Crews Begin Removing Shipping Containers Off the Dali, Ship that Collapsed Key Bridge

April 8, 2024
Response crews began removing shipping containers using a floating crane barge at the site of the Francis Scott Key Bridge

Work to clear the Port of Baltimore’s main shipping channel hit another milestone Sunday as crews started removing shipping containers from the Dali, the cargo vessel that rammed into the Francis Scott Key Bridge on March 26, collapsing it.

The Key Bridge Response Unified Command said it is progressing toward removing the pieces of the bridge that lie across the vessel’s bow in order to take weight off the ship and eventually allow it to move.

“The Unified Command is concurrently progressing on its main lines of effort to remove enough debris to open the channel to larger commercial traffic,” Coast Guard Capt. David O’Connell said in a news release late Sunday. “Every day we are working to achieve these goals safely and efficiently.”

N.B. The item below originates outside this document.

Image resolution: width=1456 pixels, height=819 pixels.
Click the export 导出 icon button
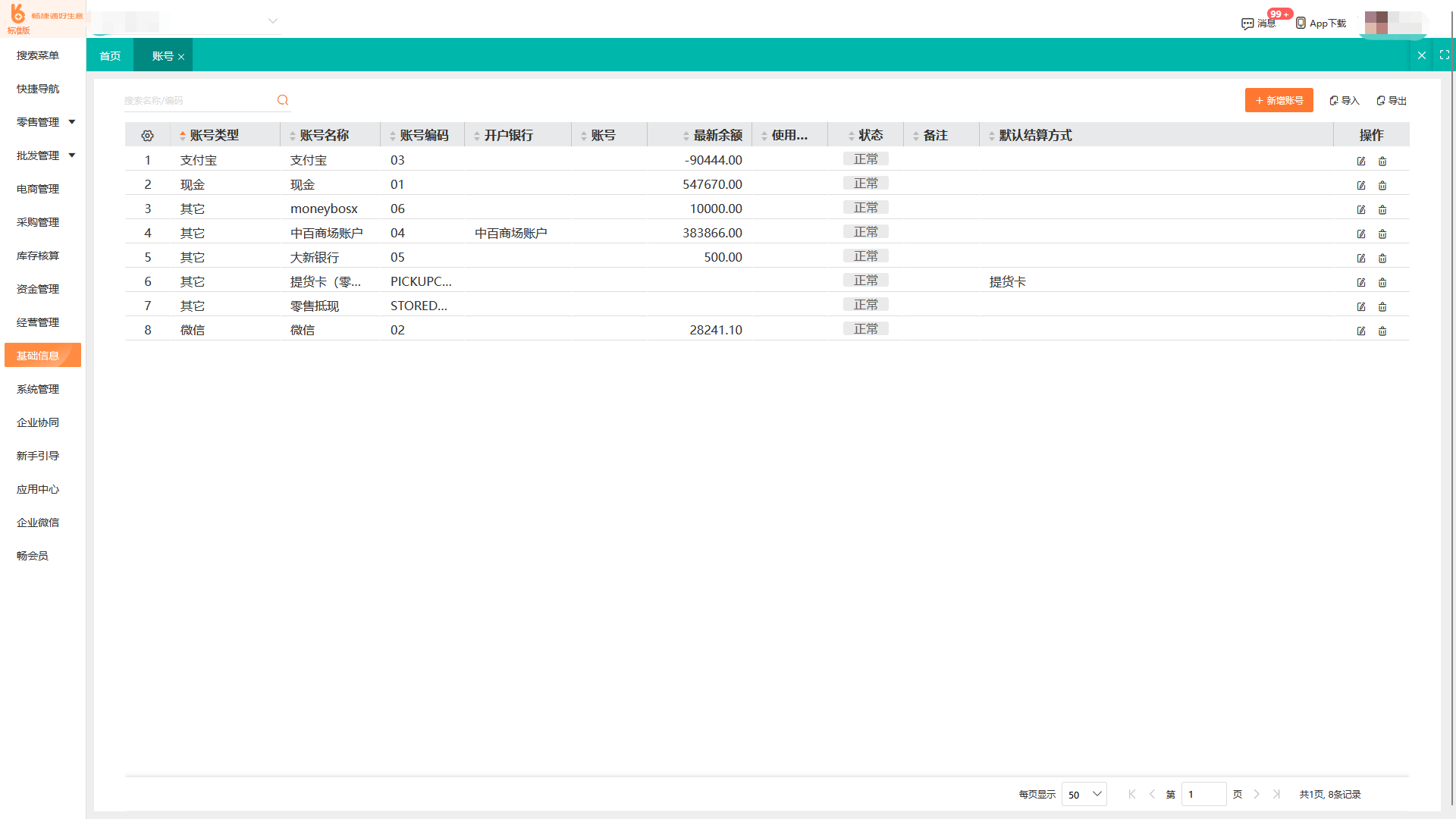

The Army Corps of Engineers said last week that it aims to restore access to the main 700-foot-wide by 50-foot-deep channel and the Port of Baltimore to “normal capacity” by the end of May. During a visit to Baltimore on Friday, President Joe Biden reiterated that the federal government would cover the full cost of rebuilding the bridge.

“All of it,” Biden said during his visit. “I call on Congress to authorize this effort as soon as possible.”

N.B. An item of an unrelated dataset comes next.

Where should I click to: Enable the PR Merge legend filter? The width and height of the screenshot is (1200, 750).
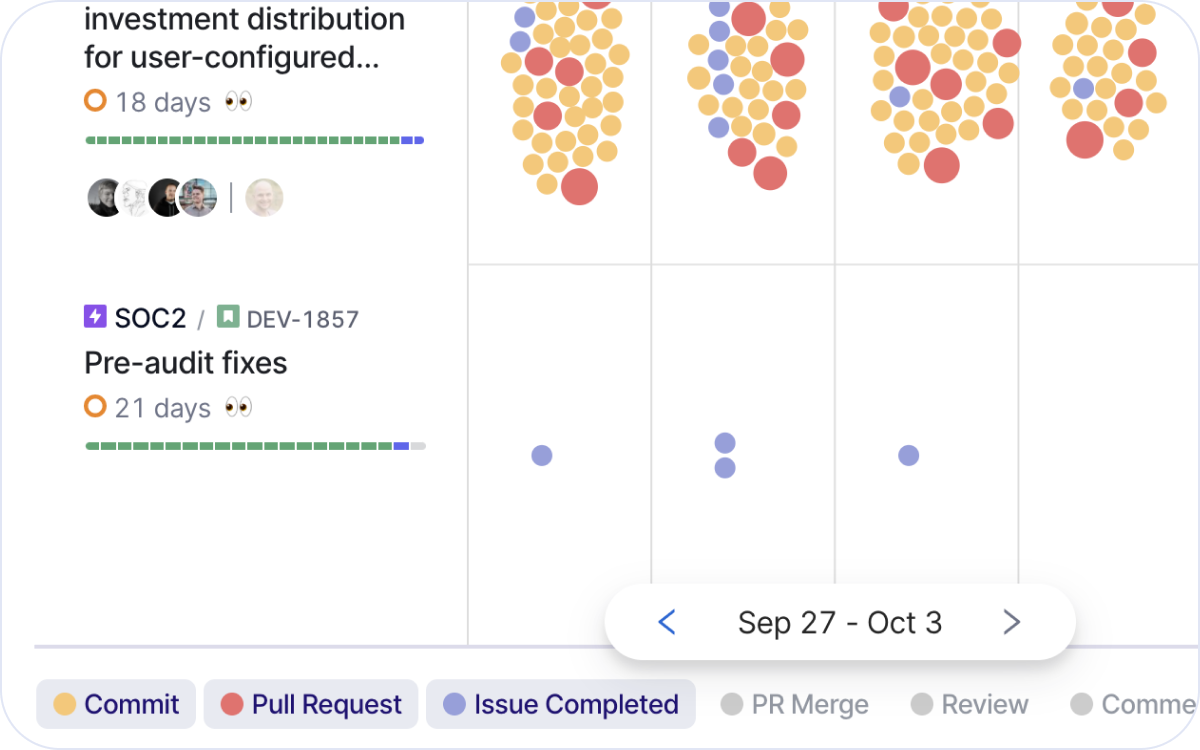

Before Biden arrived Friday, Carlos Suazo Sandoval, the brother of Maynor Suazo Sandoval, said investigators called to say they had found his brother’s body. So far, the bodies of three of the six construction workers who were filling potholes on the bridge when it was struck by the Dali have been found. The other three are presumed to be dead.

Crews took advantage of a clear and sunny weekend to remove a 156-ton piece of span 19 of the bridge from the main channel Saturday. Pieces were still being taken by barge to Sparrows Point on Sunday. Removal will continue this week as weather permits, the release said. Last week, rain and lightning prevented the operation of cranes used to remove wreckage.

In total, 32 vessels so far have passed through temporary 11- and 14-feet-deep channels that pass under remaining parts of the Key Bridge on either side of the wreckage, Unified Command said Sunday. Meanwhile, 11 cargo ships remain trapped in the port behind the wreckage, including four that support the overseas deployment of U.S. military forces.